I see you around the forums and typically agree with your logic most of the time. These statements, however, ring with a certainty that is not merited by the evidence on hand.

One of the problems I have with a lot of people is their unscientific language, even from scientists themselves. Now I don't know you or what you do for a living, so maybe expecting scientific language is an unfair expectation. But here's my gripe, anyway:
Scientists (true scientists) present their findings (data) and qualify their conclusions with "error bars", a measure of their certainty. By nature and by culture, scientists are skeptical about any accepted belief and, with this skepticism, they research further to find better solutions and explanations. When a scientist becomes too wedded to his beliefs, he ceases to innovate and becomes a dogmatist rather than a scientist. If new-found data contradict his conclusions, then something is wrong. Models must adapt or be scrapped in order to incorporate all reputable data (e.g.: Newtonian Physics & Relativity).
INTPs, in general, are supposed to be skeptical of the Establishment and the Common Wisdom. It is part of our Perceiving trait to want to make our own rules, to decide for ourselves from the data, and to change our minds if new information presents itself.
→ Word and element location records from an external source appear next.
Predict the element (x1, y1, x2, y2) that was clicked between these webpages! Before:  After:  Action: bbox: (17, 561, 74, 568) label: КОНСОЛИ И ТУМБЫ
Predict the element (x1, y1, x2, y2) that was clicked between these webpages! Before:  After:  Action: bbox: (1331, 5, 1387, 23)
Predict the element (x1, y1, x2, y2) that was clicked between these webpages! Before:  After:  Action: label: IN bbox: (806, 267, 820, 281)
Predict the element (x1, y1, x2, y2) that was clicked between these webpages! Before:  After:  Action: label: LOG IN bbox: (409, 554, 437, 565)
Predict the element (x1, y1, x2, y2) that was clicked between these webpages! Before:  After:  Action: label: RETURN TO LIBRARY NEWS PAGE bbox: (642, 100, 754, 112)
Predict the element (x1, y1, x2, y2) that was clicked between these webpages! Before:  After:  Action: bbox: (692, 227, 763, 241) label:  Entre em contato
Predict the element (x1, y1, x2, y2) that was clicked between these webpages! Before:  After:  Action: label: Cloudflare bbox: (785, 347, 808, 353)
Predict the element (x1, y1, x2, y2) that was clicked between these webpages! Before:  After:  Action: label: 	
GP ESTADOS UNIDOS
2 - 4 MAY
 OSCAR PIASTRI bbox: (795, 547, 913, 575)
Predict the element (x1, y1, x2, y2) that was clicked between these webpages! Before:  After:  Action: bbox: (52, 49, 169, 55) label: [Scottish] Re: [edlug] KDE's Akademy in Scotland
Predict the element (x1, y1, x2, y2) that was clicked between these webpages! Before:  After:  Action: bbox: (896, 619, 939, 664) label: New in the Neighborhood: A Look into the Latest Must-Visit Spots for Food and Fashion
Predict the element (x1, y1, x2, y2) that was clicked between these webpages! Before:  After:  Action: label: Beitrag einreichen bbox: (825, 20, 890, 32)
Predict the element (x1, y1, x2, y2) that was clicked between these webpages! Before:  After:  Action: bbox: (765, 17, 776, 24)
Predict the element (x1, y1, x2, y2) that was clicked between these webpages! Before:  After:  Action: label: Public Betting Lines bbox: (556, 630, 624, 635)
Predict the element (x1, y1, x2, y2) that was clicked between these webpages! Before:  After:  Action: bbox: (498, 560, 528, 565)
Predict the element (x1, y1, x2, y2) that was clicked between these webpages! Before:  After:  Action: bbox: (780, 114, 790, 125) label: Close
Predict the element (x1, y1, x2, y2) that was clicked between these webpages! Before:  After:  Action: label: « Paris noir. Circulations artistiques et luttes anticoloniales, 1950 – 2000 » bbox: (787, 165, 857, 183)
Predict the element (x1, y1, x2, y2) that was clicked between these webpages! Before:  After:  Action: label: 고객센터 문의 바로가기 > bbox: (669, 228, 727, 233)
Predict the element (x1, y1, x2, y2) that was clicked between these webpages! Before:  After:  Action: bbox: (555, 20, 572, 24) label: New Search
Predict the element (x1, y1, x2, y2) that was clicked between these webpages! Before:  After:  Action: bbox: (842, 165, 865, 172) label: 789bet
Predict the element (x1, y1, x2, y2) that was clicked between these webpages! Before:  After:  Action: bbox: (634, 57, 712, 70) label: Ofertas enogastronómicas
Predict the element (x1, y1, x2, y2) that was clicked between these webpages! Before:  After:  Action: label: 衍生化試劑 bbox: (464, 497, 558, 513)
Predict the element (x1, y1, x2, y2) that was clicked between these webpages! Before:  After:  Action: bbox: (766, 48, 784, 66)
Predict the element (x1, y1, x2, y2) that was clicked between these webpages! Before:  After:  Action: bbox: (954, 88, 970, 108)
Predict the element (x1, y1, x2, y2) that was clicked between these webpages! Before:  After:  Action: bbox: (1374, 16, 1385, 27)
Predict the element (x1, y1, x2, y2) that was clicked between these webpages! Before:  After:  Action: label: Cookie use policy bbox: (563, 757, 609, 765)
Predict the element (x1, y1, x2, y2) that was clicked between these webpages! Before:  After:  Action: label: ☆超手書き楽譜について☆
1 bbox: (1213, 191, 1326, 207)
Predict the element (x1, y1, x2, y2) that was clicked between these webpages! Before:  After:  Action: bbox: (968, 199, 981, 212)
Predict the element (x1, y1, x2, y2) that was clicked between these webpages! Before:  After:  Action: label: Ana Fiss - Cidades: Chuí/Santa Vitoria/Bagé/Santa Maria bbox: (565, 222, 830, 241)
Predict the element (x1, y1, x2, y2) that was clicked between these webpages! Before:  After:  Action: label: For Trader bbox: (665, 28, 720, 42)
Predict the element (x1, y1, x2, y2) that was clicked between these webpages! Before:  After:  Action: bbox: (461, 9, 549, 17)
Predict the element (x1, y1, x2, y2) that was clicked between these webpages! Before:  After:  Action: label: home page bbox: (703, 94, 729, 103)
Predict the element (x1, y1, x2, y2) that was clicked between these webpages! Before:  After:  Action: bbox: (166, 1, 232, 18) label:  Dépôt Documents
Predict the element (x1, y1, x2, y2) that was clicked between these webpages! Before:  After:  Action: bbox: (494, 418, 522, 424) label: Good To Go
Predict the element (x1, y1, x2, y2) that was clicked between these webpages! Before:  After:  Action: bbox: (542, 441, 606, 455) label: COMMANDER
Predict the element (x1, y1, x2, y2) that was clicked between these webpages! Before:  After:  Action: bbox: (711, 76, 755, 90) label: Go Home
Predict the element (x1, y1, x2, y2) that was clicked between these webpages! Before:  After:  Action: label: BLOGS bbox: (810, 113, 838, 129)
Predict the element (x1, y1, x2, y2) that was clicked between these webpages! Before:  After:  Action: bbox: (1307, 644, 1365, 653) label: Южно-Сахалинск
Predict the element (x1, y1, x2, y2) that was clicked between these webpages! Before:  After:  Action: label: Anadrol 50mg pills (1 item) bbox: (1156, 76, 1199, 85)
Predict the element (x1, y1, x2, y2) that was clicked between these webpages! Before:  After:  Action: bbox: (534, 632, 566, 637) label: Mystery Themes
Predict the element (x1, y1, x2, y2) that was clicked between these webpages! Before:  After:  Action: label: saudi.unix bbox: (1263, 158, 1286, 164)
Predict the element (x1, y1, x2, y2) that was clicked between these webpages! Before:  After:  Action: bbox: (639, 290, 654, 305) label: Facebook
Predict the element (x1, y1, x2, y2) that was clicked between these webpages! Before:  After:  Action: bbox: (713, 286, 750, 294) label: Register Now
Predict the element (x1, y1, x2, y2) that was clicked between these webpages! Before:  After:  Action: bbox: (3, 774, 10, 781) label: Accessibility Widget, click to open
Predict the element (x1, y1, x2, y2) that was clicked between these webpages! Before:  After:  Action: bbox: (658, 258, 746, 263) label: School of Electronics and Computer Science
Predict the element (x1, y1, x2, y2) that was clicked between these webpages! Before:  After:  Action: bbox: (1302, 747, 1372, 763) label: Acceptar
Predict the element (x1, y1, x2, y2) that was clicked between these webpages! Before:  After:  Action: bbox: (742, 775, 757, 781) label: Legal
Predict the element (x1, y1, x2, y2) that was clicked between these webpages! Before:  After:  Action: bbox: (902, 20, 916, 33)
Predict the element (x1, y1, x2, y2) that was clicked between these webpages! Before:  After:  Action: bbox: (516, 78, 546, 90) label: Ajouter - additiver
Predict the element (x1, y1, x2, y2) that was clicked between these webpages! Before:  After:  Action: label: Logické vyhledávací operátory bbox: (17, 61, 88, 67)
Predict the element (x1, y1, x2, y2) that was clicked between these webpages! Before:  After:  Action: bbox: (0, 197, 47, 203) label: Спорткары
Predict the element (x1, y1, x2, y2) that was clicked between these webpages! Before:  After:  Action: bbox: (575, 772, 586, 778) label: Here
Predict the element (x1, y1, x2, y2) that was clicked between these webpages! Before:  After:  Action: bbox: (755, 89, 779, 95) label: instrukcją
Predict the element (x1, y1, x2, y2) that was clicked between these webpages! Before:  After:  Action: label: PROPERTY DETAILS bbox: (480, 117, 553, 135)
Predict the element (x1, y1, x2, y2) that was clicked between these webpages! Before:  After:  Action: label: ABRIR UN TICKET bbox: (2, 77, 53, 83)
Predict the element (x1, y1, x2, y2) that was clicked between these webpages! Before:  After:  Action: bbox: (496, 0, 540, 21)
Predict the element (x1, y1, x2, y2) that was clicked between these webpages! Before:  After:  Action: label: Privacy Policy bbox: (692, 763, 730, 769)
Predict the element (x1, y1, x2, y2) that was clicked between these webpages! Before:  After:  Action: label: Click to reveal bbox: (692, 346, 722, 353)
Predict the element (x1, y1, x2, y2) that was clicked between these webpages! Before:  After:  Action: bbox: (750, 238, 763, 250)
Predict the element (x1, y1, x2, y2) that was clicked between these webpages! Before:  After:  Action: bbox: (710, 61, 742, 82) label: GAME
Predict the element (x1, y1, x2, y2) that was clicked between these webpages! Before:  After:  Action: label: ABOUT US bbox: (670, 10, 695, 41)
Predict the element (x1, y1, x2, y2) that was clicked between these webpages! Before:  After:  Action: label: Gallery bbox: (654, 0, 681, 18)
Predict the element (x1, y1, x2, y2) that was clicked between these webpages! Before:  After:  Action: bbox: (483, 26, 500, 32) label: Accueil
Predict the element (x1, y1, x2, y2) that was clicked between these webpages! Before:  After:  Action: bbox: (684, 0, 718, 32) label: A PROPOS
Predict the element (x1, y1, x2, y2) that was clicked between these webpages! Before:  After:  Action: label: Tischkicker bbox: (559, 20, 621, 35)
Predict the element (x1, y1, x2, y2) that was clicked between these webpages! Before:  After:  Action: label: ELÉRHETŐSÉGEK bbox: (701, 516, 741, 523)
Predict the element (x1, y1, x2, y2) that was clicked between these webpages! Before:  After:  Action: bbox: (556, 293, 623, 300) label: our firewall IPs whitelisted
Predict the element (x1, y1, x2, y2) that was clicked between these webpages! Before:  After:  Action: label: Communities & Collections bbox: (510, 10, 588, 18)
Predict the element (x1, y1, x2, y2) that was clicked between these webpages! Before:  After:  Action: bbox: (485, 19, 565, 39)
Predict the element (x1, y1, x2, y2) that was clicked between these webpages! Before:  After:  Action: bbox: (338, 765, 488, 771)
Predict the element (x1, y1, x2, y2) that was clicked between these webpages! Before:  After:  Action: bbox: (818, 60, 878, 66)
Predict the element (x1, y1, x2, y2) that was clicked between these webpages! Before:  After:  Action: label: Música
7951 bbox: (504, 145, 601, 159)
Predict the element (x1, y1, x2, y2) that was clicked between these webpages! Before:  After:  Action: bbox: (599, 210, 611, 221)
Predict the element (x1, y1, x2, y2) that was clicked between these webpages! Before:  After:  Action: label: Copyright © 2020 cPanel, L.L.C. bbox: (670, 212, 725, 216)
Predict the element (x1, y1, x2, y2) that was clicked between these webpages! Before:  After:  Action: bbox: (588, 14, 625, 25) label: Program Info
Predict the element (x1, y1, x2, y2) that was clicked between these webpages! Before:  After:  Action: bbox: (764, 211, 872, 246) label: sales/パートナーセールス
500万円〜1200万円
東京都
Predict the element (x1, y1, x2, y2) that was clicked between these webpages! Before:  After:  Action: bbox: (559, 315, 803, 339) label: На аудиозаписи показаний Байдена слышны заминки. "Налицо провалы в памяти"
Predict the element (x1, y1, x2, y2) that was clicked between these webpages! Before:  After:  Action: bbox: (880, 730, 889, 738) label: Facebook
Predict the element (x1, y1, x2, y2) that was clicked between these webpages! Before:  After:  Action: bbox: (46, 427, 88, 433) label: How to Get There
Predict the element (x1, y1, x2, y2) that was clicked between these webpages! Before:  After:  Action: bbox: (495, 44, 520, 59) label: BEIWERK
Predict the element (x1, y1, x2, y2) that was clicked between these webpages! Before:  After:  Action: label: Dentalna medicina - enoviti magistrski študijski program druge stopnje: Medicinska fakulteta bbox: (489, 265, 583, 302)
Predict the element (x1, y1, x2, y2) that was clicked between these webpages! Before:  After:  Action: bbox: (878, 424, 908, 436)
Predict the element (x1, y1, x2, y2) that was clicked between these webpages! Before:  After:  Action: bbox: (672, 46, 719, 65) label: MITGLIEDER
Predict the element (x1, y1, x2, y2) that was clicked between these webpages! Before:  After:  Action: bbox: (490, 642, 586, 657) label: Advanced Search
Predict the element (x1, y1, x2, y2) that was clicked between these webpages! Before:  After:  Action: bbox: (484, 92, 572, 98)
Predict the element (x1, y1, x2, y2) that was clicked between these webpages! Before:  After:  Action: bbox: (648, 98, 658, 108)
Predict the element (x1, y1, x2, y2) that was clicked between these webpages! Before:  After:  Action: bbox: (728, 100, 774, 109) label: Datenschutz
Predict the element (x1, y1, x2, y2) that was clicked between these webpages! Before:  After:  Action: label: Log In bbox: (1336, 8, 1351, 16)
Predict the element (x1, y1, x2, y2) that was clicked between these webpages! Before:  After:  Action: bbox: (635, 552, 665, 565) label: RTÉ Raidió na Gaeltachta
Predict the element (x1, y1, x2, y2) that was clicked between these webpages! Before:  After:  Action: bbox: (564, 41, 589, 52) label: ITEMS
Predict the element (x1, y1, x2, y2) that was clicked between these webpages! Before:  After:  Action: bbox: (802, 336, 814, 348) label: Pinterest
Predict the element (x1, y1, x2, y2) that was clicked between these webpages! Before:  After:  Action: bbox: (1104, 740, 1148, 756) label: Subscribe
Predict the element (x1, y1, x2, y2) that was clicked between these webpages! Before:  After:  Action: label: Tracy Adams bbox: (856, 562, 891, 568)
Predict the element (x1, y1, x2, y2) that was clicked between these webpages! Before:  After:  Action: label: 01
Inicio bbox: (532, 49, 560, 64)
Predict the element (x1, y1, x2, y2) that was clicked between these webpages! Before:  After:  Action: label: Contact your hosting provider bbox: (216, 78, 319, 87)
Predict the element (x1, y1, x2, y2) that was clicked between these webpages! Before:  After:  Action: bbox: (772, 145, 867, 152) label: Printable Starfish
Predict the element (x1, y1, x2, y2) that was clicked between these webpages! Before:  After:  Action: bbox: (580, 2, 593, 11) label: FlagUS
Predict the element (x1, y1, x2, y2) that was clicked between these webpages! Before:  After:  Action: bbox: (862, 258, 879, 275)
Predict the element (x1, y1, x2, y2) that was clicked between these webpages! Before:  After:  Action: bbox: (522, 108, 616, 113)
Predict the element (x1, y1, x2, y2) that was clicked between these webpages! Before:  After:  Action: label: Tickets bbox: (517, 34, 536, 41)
So I am surprised that you feel so certain as to be an Atheist, rather than an Agnostic. But, then again, the personality types are not pigeon holes, rather a spectrum of varieties, so perhaps you are not the typical INTP.

Regardless, I wholeheartedly accept your choice not to believe in a God. I just wish your tone reflected an acknowledgment that this is your choice, your decision, and that others' choices are just as valid as your own.